-- What is being asked --
Copy out every line of the material below that contains the string "info", and treat uppercase and lowercase letters as different.

### Data excerpts ###

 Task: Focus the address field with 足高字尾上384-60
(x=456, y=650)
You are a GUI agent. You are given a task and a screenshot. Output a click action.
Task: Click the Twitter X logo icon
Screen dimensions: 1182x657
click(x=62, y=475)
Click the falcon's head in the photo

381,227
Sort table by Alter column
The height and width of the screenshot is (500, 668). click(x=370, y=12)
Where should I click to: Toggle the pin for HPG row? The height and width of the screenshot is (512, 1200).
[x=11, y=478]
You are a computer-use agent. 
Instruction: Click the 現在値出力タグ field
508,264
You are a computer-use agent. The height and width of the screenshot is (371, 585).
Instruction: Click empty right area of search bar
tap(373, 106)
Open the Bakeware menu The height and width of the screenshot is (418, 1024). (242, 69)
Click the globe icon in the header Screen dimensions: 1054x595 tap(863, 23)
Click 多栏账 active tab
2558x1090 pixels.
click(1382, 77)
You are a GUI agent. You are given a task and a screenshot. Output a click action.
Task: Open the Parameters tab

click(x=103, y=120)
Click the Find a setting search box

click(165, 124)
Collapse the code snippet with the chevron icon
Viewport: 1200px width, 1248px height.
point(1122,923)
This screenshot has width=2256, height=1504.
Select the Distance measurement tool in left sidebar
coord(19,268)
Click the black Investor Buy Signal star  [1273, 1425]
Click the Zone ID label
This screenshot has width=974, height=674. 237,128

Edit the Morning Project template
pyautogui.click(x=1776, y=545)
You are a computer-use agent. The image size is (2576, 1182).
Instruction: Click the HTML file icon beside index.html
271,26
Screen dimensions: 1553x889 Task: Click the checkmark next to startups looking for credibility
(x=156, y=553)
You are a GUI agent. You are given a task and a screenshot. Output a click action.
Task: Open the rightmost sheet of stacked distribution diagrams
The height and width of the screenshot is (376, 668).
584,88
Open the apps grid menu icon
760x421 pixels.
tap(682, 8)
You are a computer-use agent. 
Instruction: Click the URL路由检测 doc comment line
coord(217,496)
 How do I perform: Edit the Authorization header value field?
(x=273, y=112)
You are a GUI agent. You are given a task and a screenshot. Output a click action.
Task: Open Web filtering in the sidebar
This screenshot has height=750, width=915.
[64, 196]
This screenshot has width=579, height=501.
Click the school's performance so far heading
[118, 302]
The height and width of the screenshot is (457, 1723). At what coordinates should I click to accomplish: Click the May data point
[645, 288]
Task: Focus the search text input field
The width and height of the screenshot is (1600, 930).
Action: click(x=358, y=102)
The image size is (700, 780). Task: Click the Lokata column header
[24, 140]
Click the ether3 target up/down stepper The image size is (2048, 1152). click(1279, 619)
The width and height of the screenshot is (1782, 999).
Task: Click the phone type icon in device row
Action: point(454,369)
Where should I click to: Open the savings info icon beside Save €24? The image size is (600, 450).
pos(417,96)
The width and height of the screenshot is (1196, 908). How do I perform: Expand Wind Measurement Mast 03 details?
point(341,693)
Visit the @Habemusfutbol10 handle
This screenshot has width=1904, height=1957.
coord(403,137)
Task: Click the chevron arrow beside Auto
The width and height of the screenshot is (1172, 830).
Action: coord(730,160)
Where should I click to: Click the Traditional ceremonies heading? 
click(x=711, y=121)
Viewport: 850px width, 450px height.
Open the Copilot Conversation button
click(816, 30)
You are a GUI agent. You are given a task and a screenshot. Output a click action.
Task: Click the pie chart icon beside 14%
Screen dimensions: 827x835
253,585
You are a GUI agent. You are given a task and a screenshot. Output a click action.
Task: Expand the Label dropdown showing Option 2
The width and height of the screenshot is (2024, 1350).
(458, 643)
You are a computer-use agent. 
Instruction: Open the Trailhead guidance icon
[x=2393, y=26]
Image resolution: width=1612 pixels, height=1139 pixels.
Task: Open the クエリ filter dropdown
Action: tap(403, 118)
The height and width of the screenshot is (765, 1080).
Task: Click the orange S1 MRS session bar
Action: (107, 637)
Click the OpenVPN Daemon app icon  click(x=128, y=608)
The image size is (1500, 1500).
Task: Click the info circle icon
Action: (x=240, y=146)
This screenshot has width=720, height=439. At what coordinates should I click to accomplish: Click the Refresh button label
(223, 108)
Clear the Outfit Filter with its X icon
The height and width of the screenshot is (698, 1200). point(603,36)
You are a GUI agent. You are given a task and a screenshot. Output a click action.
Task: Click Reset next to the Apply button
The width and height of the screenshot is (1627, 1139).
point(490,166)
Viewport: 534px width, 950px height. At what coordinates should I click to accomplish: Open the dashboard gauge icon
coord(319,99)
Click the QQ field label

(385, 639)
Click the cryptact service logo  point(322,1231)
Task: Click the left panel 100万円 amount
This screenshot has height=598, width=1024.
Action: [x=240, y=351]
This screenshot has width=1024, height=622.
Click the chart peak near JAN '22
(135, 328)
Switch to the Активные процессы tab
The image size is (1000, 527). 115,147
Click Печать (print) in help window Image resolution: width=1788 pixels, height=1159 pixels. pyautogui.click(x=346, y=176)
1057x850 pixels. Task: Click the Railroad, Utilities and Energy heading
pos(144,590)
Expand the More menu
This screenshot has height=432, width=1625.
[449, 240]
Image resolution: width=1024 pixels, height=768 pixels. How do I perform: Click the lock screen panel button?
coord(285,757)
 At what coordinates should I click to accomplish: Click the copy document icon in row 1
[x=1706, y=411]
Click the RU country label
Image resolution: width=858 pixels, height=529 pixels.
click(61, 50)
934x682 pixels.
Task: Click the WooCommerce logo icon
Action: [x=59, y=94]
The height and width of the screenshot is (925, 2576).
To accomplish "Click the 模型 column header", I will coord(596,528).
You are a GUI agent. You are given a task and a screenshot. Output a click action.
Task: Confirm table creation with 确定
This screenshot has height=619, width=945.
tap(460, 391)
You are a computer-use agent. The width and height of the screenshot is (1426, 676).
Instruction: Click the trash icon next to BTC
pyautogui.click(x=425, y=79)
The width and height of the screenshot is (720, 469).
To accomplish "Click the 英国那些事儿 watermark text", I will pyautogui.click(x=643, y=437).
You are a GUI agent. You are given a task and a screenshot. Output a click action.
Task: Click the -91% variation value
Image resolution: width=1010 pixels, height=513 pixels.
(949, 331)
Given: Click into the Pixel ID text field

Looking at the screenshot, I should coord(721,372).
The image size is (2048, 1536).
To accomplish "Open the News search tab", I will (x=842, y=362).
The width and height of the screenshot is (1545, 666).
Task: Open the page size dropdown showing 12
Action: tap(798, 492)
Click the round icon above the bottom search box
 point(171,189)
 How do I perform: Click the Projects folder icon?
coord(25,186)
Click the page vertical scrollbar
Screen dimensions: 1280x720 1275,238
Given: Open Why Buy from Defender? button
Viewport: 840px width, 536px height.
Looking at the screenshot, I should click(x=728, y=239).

###

-- Solution --
Where should I click to: Open the savings info icon beside Save €24? The image size is (600, 450).
Task: Click the info circle icon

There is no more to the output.